+++ RAW DATA

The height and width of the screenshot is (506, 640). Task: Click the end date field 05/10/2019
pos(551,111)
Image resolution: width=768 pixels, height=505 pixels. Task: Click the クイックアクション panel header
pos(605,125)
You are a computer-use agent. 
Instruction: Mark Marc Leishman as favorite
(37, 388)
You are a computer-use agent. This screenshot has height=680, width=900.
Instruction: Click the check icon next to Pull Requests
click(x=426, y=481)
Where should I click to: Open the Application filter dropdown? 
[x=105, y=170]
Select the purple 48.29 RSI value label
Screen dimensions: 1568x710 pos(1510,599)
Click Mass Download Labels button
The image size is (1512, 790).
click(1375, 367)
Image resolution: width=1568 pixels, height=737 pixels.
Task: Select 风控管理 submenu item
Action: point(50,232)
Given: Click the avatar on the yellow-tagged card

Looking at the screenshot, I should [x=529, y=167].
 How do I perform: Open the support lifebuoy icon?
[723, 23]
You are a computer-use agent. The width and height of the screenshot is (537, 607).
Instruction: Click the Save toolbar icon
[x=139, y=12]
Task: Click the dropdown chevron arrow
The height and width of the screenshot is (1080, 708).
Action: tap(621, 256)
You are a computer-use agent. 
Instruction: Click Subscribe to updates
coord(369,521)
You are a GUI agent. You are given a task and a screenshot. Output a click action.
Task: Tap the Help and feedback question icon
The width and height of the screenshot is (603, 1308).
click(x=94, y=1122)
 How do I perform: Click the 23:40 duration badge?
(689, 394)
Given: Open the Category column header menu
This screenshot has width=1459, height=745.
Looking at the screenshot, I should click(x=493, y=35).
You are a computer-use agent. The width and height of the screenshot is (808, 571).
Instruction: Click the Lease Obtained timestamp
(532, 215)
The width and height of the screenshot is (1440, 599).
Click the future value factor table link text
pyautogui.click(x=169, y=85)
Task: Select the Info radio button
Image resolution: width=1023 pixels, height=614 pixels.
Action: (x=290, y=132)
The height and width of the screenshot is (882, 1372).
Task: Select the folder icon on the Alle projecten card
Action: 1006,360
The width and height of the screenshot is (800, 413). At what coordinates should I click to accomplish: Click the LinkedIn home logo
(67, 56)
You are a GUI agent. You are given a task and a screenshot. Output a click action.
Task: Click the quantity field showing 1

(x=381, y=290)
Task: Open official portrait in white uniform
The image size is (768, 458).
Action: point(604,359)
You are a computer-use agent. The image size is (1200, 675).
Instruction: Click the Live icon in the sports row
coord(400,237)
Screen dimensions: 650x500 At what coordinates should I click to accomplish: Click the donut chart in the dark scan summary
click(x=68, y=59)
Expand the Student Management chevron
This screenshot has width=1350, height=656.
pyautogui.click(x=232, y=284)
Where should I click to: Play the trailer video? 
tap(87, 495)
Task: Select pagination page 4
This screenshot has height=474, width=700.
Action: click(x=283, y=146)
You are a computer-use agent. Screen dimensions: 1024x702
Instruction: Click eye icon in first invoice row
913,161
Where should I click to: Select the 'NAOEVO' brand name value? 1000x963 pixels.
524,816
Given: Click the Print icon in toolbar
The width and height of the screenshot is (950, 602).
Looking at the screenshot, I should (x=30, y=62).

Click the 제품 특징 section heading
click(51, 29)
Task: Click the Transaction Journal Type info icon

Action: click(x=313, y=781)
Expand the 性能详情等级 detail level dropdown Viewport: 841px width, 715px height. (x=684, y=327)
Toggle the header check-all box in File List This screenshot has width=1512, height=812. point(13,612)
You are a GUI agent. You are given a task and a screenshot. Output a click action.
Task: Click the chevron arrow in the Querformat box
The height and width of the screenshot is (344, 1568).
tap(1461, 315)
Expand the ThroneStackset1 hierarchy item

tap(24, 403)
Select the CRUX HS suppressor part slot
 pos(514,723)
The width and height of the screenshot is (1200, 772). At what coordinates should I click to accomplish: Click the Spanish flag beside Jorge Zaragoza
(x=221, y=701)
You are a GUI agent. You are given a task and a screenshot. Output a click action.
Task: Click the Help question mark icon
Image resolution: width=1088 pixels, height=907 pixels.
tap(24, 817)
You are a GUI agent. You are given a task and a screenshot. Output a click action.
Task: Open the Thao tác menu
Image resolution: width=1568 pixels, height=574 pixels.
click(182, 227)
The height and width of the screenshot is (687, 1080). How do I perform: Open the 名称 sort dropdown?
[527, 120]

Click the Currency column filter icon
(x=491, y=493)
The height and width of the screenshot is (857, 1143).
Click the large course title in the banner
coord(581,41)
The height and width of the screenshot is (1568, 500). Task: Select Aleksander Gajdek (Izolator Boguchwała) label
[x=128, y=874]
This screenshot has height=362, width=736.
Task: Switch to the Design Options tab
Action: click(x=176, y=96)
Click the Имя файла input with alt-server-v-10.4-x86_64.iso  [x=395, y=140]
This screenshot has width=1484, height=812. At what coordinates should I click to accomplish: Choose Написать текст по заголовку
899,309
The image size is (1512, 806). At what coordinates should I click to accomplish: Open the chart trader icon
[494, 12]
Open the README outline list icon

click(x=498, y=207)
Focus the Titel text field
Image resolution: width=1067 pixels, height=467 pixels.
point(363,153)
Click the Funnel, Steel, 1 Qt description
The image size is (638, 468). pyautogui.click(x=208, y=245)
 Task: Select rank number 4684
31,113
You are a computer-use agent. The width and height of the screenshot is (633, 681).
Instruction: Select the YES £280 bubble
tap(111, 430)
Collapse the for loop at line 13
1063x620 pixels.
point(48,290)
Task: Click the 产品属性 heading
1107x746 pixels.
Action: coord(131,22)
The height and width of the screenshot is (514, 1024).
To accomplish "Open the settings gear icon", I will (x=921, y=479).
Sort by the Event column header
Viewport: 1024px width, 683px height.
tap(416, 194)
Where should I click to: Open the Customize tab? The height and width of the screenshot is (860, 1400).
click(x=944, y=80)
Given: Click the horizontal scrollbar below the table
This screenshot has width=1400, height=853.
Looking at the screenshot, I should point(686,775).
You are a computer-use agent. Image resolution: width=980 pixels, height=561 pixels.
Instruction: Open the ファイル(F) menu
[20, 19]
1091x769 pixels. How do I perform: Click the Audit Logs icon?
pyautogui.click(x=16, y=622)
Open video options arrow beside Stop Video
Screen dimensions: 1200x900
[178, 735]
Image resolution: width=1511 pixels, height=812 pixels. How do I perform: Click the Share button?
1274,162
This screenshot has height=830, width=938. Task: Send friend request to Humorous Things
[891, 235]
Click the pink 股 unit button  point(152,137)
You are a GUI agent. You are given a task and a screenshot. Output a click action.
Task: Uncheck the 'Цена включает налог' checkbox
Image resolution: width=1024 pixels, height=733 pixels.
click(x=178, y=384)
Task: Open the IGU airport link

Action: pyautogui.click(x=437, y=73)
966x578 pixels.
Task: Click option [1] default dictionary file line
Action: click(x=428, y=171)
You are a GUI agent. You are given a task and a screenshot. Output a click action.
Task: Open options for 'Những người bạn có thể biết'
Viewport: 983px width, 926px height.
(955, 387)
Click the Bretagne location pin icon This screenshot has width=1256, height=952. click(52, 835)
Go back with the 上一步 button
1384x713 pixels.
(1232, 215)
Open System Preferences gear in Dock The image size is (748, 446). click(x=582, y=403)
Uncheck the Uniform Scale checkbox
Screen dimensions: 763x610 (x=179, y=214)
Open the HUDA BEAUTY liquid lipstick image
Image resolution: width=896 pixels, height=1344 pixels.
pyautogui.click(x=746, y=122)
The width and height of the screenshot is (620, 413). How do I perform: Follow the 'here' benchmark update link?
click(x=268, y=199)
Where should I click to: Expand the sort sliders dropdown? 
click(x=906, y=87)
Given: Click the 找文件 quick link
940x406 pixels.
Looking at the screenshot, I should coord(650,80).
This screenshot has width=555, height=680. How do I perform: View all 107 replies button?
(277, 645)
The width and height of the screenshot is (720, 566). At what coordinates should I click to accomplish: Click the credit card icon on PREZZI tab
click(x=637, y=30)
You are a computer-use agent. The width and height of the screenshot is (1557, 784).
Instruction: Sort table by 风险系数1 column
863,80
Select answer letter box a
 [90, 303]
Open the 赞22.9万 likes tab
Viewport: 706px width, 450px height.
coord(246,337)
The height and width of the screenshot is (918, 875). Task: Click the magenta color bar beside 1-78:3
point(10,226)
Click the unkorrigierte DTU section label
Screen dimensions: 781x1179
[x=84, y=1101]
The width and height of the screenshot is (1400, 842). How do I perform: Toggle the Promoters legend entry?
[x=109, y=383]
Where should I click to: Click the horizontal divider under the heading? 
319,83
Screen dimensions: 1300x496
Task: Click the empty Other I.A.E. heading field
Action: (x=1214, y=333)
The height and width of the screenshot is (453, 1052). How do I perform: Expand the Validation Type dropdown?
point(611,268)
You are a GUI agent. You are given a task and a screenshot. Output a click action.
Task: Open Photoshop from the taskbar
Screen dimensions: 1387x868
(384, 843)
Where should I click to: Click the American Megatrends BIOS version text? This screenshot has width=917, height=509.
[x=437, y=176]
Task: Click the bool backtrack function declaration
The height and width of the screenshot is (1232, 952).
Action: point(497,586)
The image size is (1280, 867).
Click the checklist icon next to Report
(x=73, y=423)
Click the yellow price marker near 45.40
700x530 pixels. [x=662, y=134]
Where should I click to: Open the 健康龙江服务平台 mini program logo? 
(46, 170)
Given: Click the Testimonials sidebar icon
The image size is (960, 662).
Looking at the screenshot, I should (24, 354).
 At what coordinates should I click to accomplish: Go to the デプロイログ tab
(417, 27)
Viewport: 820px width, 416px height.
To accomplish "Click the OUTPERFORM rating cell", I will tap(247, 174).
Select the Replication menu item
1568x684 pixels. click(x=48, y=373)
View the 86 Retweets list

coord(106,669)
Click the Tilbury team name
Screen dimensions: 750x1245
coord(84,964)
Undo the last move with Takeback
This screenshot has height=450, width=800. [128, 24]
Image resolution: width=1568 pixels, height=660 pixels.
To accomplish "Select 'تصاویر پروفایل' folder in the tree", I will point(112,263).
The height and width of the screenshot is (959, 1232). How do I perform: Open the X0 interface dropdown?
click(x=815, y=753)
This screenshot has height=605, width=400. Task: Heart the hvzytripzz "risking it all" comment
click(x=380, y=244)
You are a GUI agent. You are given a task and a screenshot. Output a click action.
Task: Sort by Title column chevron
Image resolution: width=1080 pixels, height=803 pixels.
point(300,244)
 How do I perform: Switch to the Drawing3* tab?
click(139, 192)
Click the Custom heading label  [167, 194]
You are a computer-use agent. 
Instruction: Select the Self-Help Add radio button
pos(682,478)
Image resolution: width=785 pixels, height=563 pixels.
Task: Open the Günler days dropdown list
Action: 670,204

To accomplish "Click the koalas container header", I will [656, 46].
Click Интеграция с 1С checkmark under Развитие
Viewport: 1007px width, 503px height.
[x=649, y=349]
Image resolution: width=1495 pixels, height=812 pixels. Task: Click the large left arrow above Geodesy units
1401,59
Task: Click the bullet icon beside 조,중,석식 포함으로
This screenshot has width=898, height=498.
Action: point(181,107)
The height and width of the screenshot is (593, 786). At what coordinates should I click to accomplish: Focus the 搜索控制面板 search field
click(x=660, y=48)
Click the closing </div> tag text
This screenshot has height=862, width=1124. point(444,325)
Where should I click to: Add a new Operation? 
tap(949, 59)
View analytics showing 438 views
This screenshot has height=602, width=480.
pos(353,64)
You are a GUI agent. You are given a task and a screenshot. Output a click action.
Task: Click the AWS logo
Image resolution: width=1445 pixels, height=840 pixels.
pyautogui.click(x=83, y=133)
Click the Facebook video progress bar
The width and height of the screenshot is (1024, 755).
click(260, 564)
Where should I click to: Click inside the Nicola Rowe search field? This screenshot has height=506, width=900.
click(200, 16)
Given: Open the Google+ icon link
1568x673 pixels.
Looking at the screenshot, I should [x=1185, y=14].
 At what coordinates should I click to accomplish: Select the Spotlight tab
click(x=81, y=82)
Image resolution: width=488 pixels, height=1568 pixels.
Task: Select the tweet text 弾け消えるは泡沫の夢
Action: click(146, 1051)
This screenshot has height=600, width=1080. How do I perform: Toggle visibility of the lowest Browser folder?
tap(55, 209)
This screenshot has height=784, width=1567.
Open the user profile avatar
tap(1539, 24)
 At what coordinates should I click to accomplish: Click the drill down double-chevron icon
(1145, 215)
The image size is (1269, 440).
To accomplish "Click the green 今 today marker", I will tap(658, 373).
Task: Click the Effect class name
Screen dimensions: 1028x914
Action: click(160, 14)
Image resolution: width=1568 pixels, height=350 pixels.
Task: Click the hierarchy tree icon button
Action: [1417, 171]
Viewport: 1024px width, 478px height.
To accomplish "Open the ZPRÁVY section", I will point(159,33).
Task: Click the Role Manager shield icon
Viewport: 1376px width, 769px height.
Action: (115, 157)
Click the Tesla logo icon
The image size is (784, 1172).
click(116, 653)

++++++

- **WHAT THIS TASK INVOLVES**
Only lines holding the word "question" are wanted, so copy each of them from the records above.

- **RESULT BELOW**
Task: Tap the Help and feedback question icon
Task: Click the Help question mark icon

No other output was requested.